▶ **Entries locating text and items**
· · · · ·

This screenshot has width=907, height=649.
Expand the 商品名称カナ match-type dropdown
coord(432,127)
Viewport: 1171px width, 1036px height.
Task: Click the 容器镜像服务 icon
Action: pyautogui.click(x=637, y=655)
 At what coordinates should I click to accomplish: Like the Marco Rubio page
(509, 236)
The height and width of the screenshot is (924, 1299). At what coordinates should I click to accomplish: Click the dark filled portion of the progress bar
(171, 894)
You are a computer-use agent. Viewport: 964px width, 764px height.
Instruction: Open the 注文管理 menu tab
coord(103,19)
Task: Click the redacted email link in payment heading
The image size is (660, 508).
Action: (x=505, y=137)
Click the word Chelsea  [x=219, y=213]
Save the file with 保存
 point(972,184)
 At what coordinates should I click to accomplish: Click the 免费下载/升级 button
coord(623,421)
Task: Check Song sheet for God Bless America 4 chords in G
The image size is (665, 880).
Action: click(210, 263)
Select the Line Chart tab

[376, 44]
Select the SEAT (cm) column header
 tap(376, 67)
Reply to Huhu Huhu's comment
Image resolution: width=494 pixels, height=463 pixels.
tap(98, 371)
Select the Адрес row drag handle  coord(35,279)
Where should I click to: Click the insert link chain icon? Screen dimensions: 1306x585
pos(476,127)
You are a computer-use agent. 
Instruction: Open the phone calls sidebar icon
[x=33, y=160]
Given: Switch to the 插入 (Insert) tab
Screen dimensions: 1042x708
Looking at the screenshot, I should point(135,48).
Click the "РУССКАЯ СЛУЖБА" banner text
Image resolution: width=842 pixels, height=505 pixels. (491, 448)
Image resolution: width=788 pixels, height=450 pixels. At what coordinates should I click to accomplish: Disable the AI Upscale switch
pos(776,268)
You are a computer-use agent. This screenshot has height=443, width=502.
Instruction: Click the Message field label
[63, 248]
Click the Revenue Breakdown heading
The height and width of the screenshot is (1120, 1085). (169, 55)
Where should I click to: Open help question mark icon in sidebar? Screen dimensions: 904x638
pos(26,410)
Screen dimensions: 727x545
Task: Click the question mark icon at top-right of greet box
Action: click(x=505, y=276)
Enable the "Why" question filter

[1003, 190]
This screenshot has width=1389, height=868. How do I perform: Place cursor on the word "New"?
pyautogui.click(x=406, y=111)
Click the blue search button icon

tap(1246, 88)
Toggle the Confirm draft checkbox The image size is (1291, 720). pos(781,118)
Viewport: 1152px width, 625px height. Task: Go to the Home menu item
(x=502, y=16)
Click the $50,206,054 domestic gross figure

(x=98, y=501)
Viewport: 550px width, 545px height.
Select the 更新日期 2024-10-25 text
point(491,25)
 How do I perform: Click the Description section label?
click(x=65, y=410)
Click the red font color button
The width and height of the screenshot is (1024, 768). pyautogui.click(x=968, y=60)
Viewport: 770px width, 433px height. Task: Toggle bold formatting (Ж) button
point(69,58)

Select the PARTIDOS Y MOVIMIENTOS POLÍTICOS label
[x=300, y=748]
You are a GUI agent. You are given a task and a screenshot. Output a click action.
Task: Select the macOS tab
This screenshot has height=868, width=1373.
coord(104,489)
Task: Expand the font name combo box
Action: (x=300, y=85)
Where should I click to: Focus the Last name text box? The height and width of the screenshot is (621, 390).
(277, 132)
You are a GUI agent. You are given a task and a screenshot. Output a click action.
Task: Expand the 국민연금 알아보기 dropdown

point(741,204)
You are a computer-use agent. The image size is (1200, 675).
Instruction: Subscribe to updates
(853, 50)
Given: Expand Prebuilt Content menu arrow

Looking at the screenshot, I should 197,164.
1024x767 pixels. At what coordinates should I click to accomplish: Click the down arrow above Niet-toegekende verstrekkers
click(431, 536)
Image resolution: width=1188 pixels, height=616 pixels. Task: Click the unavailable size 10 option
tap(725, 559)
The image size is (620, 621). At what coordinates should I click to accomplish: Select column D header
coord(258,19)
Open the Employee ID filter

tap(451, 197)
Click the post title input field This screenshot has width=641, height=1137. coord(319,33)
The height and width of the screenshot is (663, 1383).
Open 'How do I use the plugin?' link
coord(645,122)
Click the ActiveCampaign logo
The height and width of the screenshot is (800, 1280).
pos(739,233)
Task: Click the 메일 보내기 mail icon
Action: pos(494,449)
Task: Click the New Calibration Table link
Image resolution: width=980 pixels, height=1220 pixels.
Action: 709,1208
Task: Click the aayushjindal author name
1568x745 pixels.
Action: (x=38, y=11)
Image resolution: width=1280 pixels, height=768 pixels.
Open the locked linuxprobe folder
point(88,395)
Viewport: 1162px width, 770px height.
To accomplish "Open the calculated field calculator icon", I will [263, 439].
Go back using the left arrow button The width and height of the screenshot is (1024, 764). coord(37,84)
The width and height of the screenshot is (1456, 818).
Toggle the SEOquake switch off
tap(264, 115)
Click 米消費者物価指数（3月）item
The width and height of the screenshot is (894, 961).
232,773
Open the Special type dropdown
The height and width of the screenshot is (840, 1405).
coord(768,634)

· · · · ·

▶ **Problem details**
Swap "Instruction" for "Goal" throughout the entries above, leaving everything else unchanged.

▶ **Correct result**
This screenshot has width=907, height=649.
Expand the 商品名称カナ match-type dropdown
coord(432,127)
Viewport: 1171px width, 1036px height.
Task: Click the 容器镜像服务 icon
Action: pyautogui.click(x=637, y=655)
 At what coordinates should I click to accomplish: Like the Marco Rubio page
(509, 236)
The height and width of the screenshot is (924, 1299). At what coordinates should I click to accomplish: Click the dark filled portion of the progress bar
(171, 894)
You are a computer-use agent. Viewport: 964px width, 764px height.
Goal: Open the 注文管理 menu tab
coord(103,19)
Task: Click the redacted email link in payment heading
The image size is (660, 508).
Action: (x=505, y=137)
Click the word Chelsea  [x=219, y=213]
Save the file with 保存
 point(972,184)
 At what coordinates should I click to accomplish: Click the 免费下载/升级 button
coord(623,421)
Task: Check Song sheet for God Bless America 4 chords in G
The image size is (665, 880).
Action: click(210, 263)
Select the Line Chart tab

[376, 44]
Select the SEAT (cm) column header
 tap(376, 67)
Reply to Huhu Huhu's comment
Image resolution: width=494 pixels, height=463 pixels.
tap(98, 371)
Select the Адрес row drag handle  coord(35,279)
Where should I click to: Click the insert link chain icon? Screen dimensions: 1306x585
pos(476,127)
You are a computer-use agent. 
Goal: Open the phone calls sidebar icon
[x=33, y=160]
Given: Switch to the 插入 (Insert) tab
Screen dimensions: 1042x708
Looking at the screenshot, I should point(135,48).
Click the "РУССКАЯ СЛУЖБА" banner text
Image resolution: width=842 pixels, height=505 pixels. (491, 448)
Image resolution: width=788 pixels, height=450 pixels. At what coordinates should I click to accomplish: Disable the AI Upscale switch
pos(776,268)
You are a computer-use agent. This screenshot has height=443, width=502.
Goal: Click the Message field label
[63, 248]
Click the Revenue Breakdown heading
The height and width of the screenshot is (1120, 1085). (169, 55)
Where should I click to: Open help question mark icon in sidebar? Screen dimensions: 904x638
pos(26,410)
Screen dimensions: 727x545
Task: Click the question mark icon at top-right of greet box
Action: click(x=505, y=276)
Enable the "Why" question filter

[1003, 190]
This screenshot has width=1389, height=868. How do I perform: Place cursor on the word "New"?
pyautogui.click(x=406, y=111)
Click the blue search button icon

tap(1246, 88)
Toggle the Confirm draft checkbox The image size is (1291, 720). pos(781,118)
Viewport: 1152px width, 625px height. Task: Go to the Home menu item
(x=502, y=16)
Click the $50,206,054 domestic gross figure

(x=98, y=501)
Viewport: 550px width, 545px height.
Select the 更新日期 2024-10-25 text
point(491,25)
 How do I perform: Click the Description section label?
click(x=65, y=410)
Click the red font color button
The width and height of the screenshot is (1024, 768). pyautogui.click(x=968, y=60)
Viewport: 770px width, 433px height. Task: Toggle bold formatting (Ж) button
point(69,58)

Select the PARTIDOS Y MOVIMIENTOS POLÍTICOS label
[x=300, y=748]
You are a GUI agent. You are given a task and a screenshot. Output a click action.
Task: Select the macOS tab
This screenshot has height=868, width=1373.
coord(104,489)
Task: Expand the font name combo box
Action: (x=300, y=85)
Where should I click to: Focus the Last name text box? The height and width of the screenshot is (621, 390).
(277, 132)
You are a GUI agent. You are given a task and a screenshot. Output a click action.
Task: Expand the 국민연금 알아보기 dropdown

point(741,204)
You are a computer-use agent. The image size is (1200, 675).
Goal: Subscribe to updates
(853, 50)
Given: Expand Prebuilt Content menu arrow

Looking at the screenshot, I should 197,164.
1024x767 pixels. At what coordinates should I click to accomplish: Click the down arrow above Niet-toegekende verstrekkers
click(431, 536)
Image resolution: width=1188 pixels, height=616 pixels. Task: Click the unavailable size 10 option
tap(725, 559)
The image size is (620, 621). At what coordinates should I click to accomplish: Select column D header
coord(258,19)
Open the Employee ID filter

tap(451, 197)
Click the post title input field This screenshot has width=641, height=1137. coord(319,33)
The height and width of the screenshot is (663, 1383).
Open 'How do I use the plugin?' link
coord(645,122)
Click the ActiveCampaign logo
The height and width of the screenshot is (800, 1280).
pos(739,233)
Task: Click the 메일 보내기 mail icon
Action: pos(494,449)
Task: Click the New Calibration Table link
Image resolution: width=980 pixels, height=1220 pixels.
Action: 709,1208
Task: Click the aayushjindal author name
1568x745 pixels.
Action: (x=38, y=11)
Image resolution: width=1280 pixels, height=768 pixels.
Open the locked linuxprobe folder
point(88,395)
Viewport: 1162px width, 770px height.
To accomplish "Open the calculated field calculator icon", I will [263, 439].
Go back using the left arrow button The width and height of the screenshot is (1024, 764). coord(37,84)
The width and height of the screenshot is (1456, 818).
Toggle the SEOquake switch off
tap(264, 115)
Click 米消費者物価指数（3月）item
The width and height of the screenshot is (894, 961).
232,773
Open the Special type dropdown
The height and width of the screenshot is (840, 1405).
coord(768,634)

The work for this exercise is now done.